Reproduce the stretch of the passage on New York's Wage Theft Prevention Act from "On December 13, 2010, New" through "the Labor Law.", swapping "overhauls" for "revamps".

## BEGIN Text provided

On December 13, 2010, New York Governor David Paterson signed into law the Wage Theft Prevention Act (“WTPA” or the “Act”). The WTPA, which will become effective on April 12, 2011, overhauls the New York State Labor Law (the “Labor Law”) by strengthening several aspects of that law. Of particular interest to employers will be additional written notice requirements and added penalties for noncompliance with various aspects of the Labor Law.
In sum, the WTPA amends the Labor Law so as to (among other things): (i) clarify and add new requirements to notice of pay rates and days; (ii) amend statutory payroll and wage statement (pay stub) requirements; (iii) increase liquidated damages for violations of the Labor Law; (iv) provide statutory damages and a private right of action in cases where an employer fails to properly notify employees of wage payment information; (v) facilitate the collection of wages ordered to be paid; (vi) explicitly prohibit threats of retaliation and provide authority to remedy retaliation by increasing the damages available to employees; (vii) close a loophole in criminal penalties applicable to wage theft by extending the same penalties that cover recordkeeping violations and non-payment of wages to also cover minimum wage non-payment; and (8) generally provide the New York State Commissioner of Labor (the “Commissioner”) with greater latitude to enforce wage and hour laws. Details of the requirements of the WTPA follow.

## END Text provided
## BEGIN Excerpted data

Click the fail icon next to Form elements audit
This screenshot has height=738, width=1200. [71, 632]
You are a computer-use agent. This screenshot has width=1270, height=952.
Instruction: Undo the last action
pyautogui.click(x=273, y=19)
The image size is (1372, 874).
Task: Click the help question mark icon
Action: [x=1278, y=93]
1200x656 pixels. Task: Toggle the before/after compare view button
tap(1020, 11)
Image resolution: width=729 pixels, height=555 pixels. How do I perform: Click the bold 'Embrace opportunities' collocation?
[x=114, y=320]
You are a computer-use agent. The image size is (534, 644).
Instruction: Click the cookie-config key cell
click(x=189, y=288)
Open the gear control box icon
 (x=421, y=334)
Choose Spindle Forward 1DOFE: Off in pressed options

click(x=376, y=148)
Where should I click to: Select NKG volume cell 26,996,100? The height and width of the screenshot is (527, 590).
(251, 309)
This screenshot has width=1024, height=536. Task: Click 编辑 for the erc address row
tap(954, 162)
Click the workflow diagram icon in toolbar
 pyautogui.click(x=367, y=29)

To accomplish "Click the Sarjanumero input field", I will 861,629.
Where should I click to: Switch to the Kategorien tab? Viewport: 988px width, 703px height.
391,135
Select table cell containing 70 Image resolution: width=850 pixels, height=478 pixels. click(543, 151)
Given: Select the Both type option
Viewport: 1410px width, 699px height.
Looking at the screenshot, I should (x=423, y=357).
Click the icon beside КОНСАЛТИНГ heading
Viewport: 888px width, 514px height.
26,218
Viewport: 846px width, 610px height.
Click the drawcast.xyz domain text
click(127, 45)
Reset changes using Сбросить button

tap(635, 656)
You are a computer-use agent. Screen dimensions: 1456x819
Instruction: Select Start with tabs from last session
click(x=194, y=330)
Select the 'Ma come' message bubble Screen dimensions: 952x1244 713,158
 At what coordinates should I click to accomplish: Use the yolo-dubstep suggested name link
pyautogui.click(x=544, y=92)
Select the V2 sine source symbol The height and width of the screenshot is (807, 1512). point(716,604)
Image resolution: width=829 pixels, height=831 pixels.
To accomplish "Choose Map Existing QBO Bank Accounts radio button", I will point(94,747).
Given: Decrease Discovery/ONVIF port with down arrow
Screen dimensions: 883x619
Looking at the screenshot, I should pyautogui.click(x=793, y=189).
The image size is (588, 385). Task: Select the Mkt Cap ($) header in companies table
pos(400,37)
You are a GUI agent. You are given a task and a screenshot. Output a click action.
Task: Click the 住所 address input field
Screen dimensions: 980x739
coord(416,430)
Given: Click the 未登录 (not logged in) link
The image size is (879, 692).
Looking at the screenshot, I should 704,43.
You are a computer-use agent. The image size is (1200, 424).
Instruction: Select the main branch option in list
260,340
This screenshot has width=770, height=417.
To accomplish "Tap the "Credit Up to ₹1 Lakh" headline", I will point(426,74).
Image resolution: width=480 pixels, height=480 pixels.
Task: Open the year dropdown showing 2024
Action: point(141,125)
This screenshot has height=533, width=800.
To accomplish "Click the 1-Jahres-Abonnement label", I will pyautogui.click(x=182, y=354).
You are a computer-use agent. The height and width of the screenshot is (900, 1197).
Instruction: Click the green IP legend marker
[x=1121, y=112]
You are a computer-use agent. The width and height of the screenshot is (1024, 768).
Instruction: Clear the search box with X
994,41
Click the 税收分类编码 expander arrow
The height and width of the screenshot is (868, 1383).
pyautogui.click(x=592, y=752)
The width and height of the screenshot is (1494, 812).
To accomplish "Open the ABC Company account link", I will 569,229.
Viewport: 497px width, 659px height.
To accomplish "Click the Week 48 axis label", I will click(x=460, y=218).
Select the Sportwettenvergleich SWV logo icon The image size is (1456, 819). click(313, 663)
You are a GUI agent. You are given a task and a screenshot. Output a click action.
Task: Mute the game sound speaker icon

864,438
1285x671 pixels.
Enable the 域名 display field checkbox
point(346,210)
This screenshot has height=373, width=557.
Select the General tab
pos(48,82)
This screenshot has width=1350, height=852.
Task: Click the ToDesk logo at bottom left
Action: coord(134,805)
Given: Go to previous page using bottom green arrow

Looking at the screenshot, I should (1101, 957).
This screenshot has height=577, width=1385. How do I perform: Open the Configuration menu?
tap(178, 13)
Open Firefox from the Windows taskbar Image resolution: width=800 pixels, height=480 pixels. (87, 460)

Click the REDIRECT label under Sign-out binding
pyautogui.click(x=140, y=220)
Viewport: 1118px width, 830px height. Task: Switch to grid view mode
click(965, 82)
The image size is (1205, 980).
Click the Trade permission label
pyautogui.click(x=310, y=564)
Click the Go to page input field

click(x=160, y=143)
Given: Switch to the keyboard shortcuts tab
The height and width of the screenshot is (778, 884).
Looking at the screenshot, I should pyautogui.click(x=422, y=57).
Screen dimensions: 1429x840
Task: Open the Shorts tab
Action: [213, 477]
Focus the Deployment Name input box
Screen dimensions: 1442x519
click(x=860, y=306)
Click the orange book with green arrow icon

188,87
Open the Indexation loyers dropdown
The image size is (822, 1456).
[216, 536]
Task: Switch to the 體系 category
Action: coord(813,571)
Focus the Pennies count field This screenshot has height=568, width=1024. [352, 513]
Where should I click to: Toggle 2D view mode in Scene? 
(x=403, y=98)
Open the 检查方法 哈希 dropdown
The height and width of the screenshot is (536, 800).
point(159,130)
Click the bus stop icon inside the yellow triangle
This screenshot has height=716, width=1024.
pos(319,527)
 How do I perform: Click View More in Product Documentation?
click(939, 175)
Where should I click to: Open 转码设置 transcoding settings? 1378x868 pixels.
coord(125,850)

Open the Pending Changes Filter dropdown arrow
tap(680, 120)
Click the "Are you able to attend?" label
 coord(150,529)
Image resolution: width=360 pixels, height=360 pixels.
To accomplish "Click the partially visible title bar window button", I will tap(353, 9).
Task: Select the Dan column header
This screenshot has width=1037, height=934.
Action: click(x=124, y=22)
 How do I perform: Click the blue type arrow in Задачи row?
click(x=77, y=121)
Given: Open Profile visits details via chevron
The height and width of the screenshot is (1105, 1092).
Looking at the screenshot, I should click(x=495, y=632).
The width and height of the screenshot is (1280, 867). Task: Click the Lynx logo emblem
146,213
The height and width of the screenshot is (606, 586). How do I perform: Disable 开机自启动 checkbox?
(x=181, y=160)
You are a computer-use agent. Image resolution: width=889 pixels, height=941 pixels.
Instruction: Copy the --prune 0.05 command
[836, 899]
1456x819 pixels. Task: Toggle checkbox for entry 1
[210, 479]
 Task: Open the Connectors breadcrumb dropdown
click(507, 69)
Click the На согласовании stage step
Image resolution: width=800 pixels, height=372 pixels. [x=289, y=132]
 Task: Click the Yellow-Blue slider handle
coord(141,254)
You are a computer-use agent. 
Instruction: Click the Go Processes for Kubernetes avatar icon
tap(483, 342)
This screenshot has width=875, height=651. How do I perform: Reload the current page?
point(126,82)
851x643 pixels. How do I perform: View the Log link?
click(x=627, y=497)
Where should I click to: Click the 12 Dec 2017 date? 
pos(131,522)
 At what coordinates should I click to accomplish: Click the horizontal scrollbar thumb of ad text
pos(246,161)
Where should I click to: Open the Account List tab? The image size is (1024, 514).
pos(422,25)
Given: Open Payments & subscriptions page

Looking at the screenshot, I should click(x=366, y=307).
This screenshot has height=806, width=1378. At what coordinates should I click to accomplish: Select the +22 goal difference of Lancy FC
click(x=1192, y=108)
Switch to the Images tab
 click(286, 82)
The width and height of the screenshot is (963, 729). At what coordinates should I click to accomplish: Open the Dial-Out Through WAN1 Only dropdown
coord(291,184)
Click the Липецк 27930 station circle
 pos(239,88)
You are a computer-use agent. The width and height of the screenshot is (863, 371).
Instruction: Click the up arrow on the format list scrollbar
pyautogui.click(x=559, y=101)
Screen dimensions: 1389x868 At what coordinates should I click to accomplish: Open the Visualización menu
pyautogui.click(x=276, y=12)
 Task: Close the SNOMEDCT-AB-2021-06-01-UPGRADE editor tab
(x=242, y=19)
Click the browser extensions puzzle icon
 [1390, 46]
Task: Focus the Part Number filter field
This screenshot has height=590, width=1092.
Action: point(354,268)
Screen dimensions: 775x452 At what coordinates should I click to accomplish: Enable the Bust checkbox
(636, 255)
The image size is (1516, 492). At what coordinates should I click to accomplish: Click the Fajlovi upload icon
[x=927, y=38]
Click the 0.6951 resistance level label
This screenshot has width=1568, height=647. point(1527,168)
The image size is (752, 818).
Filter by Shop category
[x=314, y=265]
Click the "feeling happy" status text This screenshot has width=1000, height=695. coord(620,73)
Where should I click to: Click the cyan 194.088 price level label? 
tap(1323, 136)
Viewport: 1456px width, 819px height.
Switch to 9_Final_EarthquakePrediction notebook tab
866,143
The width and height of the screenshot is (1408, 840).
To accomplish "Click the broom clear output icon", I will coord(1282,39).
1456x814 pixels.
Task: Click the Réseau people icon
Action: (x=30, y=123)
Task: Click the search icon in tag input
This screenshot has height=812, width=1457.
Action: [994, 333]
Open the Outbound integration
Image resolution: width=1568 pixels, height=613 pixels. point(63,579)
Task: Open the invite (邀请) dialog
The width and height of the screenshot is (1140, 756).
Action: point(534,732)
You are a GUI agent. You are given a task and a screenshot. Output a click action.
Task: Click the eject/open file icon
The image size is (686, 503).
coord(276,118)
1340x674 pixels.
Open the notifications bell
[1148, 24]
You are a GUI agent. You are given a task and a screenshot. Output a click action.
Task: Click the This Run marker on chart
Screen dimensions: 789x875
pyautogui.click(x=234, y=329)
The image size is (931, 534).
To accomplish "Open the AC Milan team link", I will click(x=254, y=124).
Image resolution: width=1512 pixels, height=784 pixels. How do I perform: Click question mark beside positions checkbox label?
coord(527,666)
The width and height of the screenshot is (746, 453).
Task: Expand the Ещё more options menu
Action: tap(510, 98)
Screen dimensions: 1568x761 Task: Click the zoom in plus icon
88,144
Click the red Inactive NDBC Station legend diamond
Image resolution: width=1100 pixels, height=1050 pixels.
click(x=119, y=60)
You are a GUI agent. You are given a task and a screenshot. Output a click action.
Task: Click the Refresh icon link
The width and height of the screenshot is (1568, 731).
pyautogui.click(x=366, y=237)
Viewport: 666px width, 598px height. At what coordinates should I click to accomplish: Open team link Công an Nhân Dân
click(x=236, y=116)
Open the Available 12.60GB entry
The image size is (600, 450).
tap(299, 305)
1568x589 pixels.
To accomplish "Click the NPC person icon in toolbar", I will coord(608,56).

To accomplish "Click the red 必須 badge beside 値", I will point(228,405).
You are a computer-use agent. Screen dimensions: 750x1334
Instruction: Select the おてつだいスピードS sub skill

## END Excerpted data

** Response to this task **
On December 13, 2010, New York Governor David Paterson signed into law the Wage Theft Prevention Act (“WTPA” or the “Act”). The WTPA, which will become effective on April 12, 2011, revamps the New York State Labor Law (the “Labor Law”) by strengthening several aspects of that law. Of particular interest to employers will be additional written notice requirements and added penalties for noncompliance with various aspects of the Labor Law.